Personal information
- Born: November 22, 1985 (age 39) Augusta, Georgia, U.S.
- Height: 6 ft 2 in (1.88 m)
- Weight: 282 lb (128 kg)

Career information
- High school: Glenn Hills (Augusta)
- College: South Carolina
- NFL draft: 2009: undrafted

Career history
- Arkansas Twisters (2009); BC Lions (2009); Spokane Shock (2011–2013); Toronto Argonauts (2013); Ottawa Redblacks (2014–2015); Saskatchewan Roughriders (2016);

Career Arena League statistics
- Tackles: 12.0
- Sacks: 3.5
- Forced fumbles: 4
- Fumble recoveries: 4
- Interceptions: 0
- Stats at ArenaFan.com
- Stats at CFL.ca (archive)

= Jonathan Williams (defensive lineman) =

American gridiron football player (born 1985)
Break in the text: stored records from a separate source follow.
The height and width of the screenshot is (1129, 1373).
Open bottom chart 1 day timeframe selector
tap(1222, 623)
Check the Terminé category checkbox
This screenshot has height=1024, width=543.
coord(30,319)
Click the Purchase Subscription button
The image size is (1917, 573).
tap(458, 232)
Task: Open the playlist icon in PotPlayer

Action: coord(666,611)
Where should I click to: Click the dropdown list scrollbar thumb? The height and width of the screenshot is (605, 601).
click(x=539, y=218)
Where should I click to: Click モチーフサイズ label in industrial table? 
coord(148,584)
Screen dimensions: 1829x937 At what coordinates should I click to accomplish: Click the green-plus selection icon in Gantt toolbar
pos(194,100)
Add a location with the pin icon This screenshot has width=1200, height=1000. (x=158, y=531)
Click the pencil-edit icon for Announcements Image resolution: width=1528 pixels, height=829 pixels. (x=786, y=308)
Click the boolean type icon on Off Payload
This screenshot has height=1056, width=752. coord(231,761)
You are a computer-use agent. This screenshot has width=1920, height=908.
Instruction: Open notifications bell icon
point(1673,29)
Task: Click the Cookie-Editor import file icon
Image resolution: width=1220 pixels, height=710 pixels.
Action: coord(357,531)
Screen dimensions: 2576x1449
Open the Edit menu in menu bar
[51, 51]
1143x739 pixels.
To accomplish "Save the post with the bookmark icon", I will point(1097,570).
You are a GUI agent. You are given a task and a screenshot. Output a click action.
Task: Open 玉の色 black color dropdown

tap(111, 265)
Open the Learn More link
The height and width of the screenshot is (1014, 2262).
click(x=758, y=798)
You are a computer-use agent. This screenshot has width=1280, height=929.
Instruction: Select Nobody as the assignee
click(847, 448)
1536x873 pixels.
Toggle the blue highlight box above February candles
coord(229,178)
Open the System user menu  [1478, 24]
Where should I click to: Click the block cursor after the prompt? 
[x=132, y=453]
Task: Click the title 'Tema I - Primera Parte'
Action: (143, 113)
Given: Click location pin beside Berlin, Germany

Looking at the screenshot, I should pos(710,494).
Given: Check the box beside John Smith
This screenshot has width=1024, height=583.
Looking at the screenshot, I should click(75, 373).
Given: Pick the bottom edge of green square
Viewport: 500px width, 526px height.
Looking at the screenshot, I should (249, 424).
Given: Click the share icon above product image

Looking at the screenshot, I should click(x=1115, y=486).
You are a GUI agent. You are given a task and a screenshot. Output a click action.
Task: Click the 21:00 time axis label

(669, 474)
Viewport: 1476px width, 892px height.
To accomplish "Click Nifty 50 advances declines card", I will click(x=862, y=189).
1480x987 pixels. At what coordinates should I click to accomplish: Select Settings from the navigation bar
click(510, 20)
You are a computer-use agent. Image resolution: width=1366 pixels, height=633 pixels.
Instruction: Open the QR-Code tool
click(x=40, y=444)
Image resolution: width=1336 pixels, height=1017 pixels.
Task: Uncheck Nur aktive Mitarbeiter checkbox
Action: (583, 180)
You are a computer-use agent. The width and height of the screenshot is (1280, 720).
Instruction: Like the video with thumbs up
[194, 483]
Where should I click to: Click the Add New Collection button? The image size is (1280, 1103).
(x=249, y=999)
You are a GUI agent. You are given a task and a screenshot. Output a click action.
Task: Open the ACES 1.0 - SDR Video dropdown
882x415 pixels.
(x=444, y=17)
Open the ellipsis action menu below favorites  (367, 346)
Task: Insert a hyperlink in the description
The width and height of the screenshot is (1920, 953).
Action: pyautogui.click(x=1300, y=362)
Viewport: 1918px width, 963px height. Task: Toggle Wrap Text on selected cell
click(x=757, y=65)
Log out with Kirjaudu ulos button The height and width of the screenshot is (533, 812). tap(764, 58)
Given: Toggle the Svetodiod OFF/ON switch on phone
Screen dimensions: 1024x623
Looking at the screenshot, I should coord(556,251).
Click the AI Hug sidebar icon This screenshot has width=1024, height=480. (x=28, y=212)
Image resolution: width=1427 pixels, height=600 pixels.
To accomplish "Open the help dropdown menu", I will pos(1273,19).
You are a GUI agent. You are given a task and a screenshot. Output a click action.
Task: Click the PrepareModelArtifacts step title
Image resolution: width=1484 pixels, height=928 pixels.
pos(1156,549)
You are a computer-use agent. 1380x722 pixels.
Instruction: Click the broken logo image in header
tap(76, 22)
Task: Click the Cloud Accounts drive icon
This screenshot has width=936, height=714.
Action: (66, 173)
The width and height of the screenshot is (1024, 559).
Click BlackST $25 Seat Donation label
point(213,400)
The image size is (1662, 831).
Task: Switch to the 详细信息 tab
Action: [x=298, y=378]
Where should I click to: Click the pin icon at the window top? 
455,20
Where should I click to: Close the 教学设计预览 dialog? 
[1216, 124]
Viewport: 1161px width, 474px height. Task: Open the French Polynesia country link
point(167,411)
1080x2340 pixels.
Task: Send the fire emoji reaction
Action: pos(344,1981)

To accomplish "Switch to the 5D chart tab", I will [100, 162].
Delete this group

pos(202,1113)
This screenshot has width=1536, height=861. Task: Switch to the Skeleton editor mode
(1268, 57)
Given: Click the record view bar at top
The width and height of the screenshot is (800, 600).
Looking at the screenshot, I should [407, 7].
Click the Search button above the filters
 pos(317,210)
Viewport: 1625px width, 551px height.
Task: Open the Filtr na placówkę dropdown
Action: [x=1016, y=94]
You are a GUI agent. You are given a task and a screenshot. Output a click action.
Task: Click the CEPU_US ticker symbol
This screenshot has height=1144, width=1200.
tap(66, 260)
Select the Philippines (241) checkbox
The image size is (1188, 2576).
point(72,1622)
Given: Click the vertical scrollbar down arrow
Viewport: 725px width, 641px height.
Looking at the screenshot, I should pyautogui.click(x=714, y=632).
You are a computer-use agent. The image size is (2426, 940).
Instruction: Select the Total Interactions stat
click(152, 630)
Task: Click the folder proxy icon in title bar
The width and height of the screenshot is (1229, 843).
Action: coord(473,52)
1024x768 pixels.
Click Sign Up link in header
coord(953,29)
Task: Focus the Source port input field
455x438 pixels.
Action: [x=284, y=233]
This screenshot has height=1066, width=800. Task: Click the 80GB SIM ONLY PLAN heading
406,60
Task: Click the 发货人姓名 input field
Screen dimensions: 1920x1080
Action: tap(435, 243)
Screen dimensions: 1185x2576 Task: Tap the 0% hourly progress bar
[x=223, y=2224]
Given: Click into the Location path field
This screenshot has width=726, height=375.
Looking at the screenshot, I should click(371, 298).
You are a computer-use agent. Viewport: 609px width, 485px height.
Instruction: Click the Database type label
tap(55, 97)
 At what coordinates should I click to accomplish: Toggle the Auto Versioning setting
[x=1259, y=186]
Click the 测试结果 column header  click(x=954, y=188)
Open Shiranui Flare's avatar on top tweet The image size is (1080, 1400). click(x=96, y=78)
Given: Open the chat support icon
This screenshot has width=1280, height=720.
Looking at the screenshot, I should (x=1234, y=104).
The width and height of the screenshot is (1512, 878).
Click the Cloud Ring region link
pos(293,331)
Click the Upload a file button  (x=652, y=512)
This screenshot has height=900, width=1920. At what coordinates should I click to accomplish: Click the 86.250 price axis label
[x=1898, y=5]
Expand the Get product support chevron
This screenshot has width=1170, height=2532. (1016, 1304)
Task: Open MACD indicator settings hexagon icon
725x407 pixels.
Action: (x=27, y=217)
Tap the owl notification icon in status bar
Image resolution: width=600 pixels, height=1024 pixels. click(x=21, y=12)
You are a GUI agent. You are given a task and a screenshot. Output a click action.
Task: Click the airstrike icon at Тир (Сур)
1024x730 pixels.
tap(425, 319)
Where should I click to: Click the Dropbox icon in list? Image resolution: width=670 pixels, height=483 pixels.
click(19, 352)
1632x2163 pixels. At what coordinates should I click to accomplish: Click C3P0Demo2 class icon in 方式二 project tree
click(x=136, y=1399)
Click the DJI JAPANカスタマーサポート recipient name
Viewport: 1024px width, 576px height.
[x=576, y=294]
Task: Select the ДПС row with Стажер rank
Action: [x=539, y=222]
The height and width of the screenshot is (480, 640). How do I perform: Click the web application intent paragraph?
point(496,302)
Jonathan Lamont Williams (born November 22, 1985) is an American former professional football player who was a defensive lineman in the Canadian Football League (CFL). He played college football for the South Carolina Gamecocks. He was a member of the Arkansas Twisters, BC Lions, Spokane Shock, Toronto Argonauts, Ottawa Redblacks and Saskatchewan Roughriders. He was selected by the Redblacks in the first round of the 2013 CFL Expansion Draft and played there for two seasons before being released prior to the 2016 season. On June 15, 2016, Williams signed with the Saskatchewan Roughriders.